[CakeML-Dev] Bootstrap evaluation timings
Ramana Kumar
Ramana.Kumar at cl.cam.ac.uk
Tue Nov 22 21:42:13 UTC 2016
Preliminary results with inline_size_limit set back down to 3 indicate that
word_to_stack is still taking longer than before, specifically 3.5 hours as
opposed to the 1.5 hours of two months ago. Could the exp_cut parameter
also be relevant?
On 22 November 2016 at 16:30, Ramana Kumar <Ramana.Kumar at cl.cam.ac.uk>
wrote:
> Some updated times (now included program sizes) are up (
> https://cakeml.org/bootstrap-timing.txt). Things are still surprisingly
> slow (word_to_stack, sec_ok) - guess is still that it's because of inline
> limit, so the next thing to try is changing the inline limit..
>
> Is conf_ok required if I change the inline_limit just for the bootstrap?
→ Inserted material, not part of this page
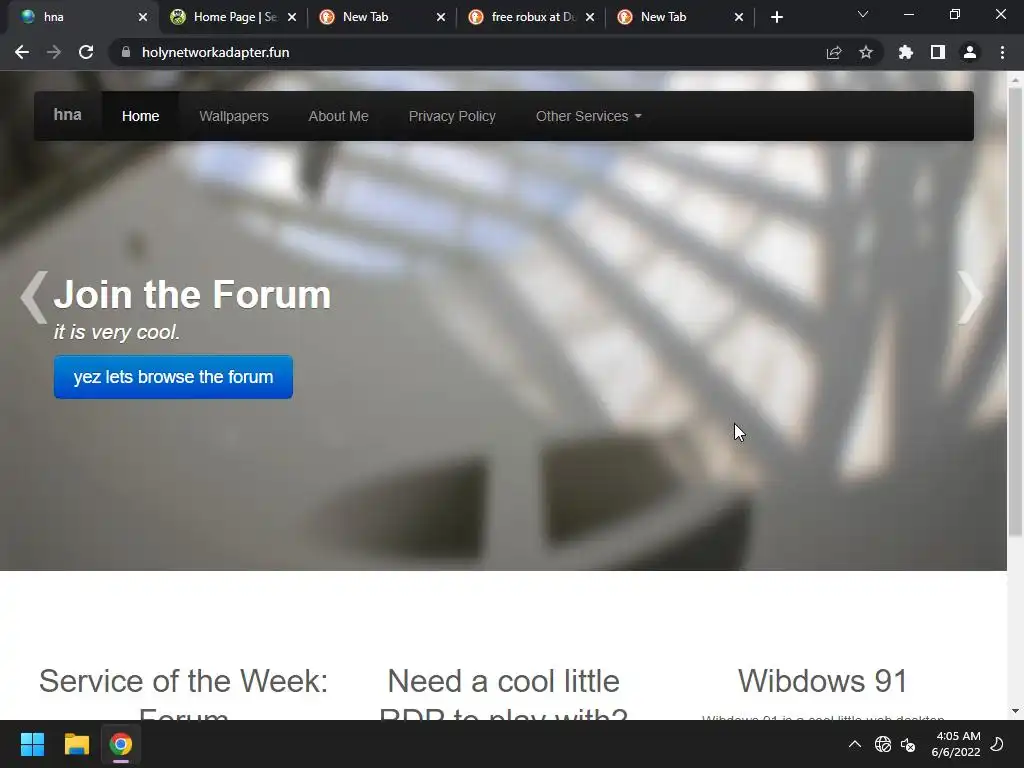
Task: Go back using the browser back arrow
Action: point(22,52)
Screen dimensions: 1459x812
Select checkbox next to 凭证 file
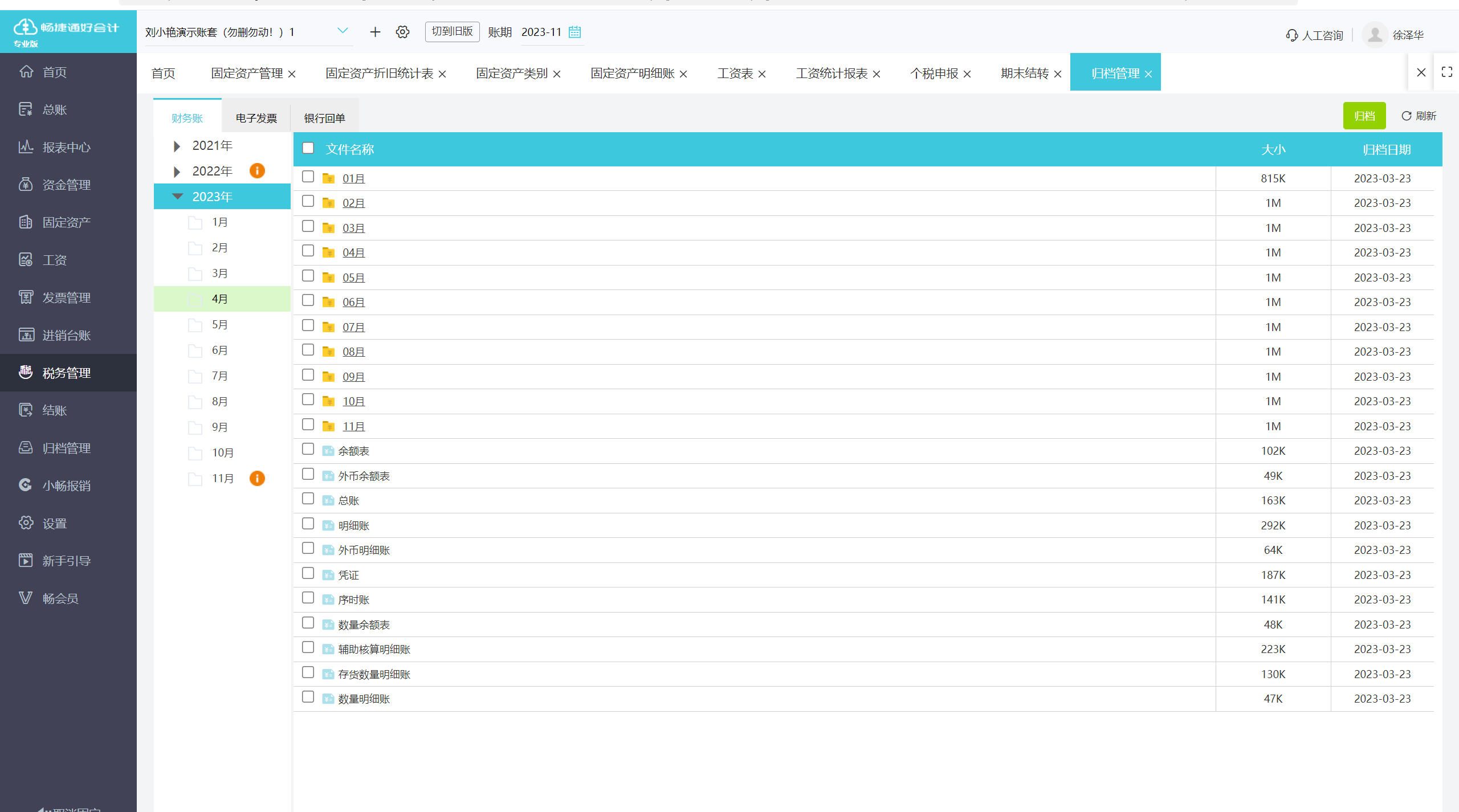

> Isn't it easy to show that conf_ok isn't affected by that config field?
>
> On 18 November 2016 at 10:39, Yong Kiam <tanyongkiam at gmail.com> wrote:
>
>> It shouldn't be very hard... I just thought it wouldn't be high priority
>> since the remaining ones are only in LabAsms.
>>
>> Changing the config there seems right. You won't get a conf_ok proof
>> about it though.
>>
>> On Thu, Nov 17, 2016 at 5:46 PM, Ramana Kumar <Ramana.Kumar at cl.cam.ac.uk>
>> wrote:
>>
>>> I've seen the word_to_stack slowdown twice (although it only shows up in
>>> the timings document once - I didn't record the other data).
>>>
>>> I think removing more asm_ok is always a good idea, but I'm not sure how
>>> much priority it should be given - how hard is it to remove more?
>>>
>>> I guess after the current run finishes I could try changing the inline
>>> limit (I would do this by using a different config here
>>> https://github.com/CakeML/cakeml/blob/master/compiler/bootst
>>> rap/evaluation/to_lab_x64BootstrapScript.sml#L83 - does that seem
>>> right?)
>>>
>>> On 18 November 2016 at 09:36, Magnus Myreen <magnus.myreen at gmail.com>
>>> wrote:
>>>
>>>> I think the inline_size_limit of 10 is potentially risky. I suggest
>>>> the bootstrap is run with a lower setting, e.g. 2 or 3. -- Magnus
>>>>
>>>> On 18 November 2016 at 09:26, Yong Kiam <tanyongkiam at gmail.com> wrote:
>>>> > Argh, that's a shame. Would moving more of asm_ok up help? There are
>>>> still
>>>> > some things in LabAsms that can be removed.
>>>> >
>>>> > I'm not sure know why word_to_stack -specifically- would slow down by
>>>> so
>>>> > much. Could it be a one-off thing or did you hit that slowdown
>>>> multiple
>>>> > times already?
>>>> >
>>>> > Another possibility: changes to the default compiler configuration
>>>> could
>>>> > have slowed it down.
>>>> >
>>>> > For example this:
>>>> > https://github.com/CakeML/cakeml/commit/98188addc34e5c3a0345
>>>> 72c10eca7b3b41aff71c
>>>> >
>>>> > (e.g. maybe more things got inlined)
>>>> >
>>>> > On Thu, Nov 17, 2016 at 5:09 PM, Ramana Kumar <
>>>> Ramana.Kumar at cl.cam.ac.uk>
>>>> > wrote:
>>>> >>
>>>> >> I will put the timings from various runs of the bootstrap on this
>>>> web page
>>>> >> so we can more easily refer to them:
>>>> >> https://cakeml.org/bootstrap-timing.txt.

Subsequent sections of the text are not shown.